» Exercise task 1
From the forum discussion on editing MIDI drum fills, set down the passage from "Doesn’t anyone think" up to and including "a fit musically?", copying it word for word.

HarshElvis: I use the Split tool to edit those Hi Hat intro’s
then grab the Mute tool to mute them. I never try to
erase them permanetly IMO. You never know when you might want them again.
I may have mis-understood your question but in midi I would go to
the Drum Editor and “MUTE” the HI Hat intro in there.
Fizbin I know how to edit midi but thank you I was looking for a quicker way.
Doesn’t anyone think its a pain in the ass to do that for every fill when your trying to be creative?
Do I want to edit a fill every time I want to audition it within the track to see if I like it or its a fit musically?
If I want to put 2 or 3 of the short fills together thats editing each one. I find it ridiculous imho.
I think the real solution to the problem is to get midi from groove monkey and use those since
you don’t have to edit a thing. Just drag and drop and go. I’m glad I got it when it was cheap lol.
I will use it with a live drummer though. Like I said I do think its a good product but thats just
a bad way of doing the fills. They could metronome it if you need a count.
I personally can’t see a viable use for it unless your just getting nutty with it.
Editing MIDI is still exactly what you’re doing though, no matter how you slice it.
I get what you’re saying, except I used to do this with an Alesis HR-16 and a Tascam Porta One. That would, in relation to dragging and dropping MIDI files that someone else created, then having to delete a couple hits, be somewhat higher on the PITA scale
Actually, if you’re worried about your creativity being lost, I’d suggest just worrying about little things like fills after you’ve gotten more important parts of the song fleshed out. Save the tedium and fine tuning for later.

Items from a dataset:

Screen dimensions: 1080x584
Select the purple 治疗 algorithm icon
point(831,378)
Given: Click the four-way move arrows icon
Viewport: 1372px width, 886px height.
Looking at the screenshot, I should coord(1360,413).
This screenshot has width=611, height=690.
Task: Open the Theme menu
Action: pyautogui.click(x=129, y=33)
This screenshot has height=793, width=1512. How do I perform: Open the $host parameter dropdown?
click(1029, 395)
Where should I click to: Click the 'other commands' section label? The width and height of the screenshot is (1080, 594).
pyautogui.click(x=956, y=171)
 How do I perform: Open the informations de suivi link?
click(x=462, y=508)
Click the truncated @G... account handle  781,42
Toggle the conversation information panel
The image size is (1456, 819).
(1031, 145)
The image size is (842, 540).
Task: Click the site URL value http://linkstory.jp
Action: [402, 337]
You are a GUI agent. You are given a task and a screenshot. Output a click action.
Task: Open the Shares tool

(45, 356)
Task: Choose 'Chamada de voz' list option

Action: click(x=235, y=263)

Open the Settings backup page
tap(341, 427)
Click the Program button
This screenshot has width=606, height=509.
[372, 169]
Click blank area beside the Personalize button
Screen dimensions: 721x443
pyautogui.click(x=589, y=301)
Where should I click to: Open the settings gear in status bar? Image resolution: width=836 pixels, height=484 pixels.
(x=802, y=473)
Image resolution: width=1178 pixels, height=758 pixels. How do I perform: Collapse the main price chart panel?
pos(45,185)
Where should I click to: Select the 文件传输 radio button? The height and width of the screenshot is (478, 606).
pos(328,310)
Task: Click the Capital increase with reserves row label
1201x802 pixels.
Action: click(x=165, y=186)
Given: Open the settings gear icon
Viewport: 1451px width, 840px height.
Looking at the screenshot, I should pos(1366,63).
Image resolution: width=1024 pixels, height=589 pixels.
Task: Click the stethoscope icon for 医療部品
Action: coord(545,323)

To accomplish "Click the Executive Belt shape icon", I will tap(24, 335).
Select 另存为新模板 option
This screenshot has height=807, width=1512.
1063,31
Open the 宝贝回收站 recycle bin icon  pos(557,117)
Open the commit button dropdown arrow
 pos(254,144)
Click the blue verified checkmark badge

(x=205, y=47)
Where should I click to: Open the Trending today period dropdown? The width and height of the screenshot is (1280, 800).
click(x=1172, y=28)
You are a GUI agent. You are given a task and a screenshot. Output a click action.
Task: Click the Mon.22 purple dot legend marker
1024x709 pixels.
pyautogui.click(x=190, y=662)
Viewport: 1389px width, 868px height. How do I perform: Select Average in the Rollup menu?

» Exercise task 2
Count the lines of the records that contain the string "button" and reply with only that number.

» Full response 1
Doesn’t anyone think its a pain in the ass to do that for every fill when your trying to be creative?
Do I want to edit a fill every time I want to audition it within the track to see if I like it or its a fit musically?

» Full response 2
4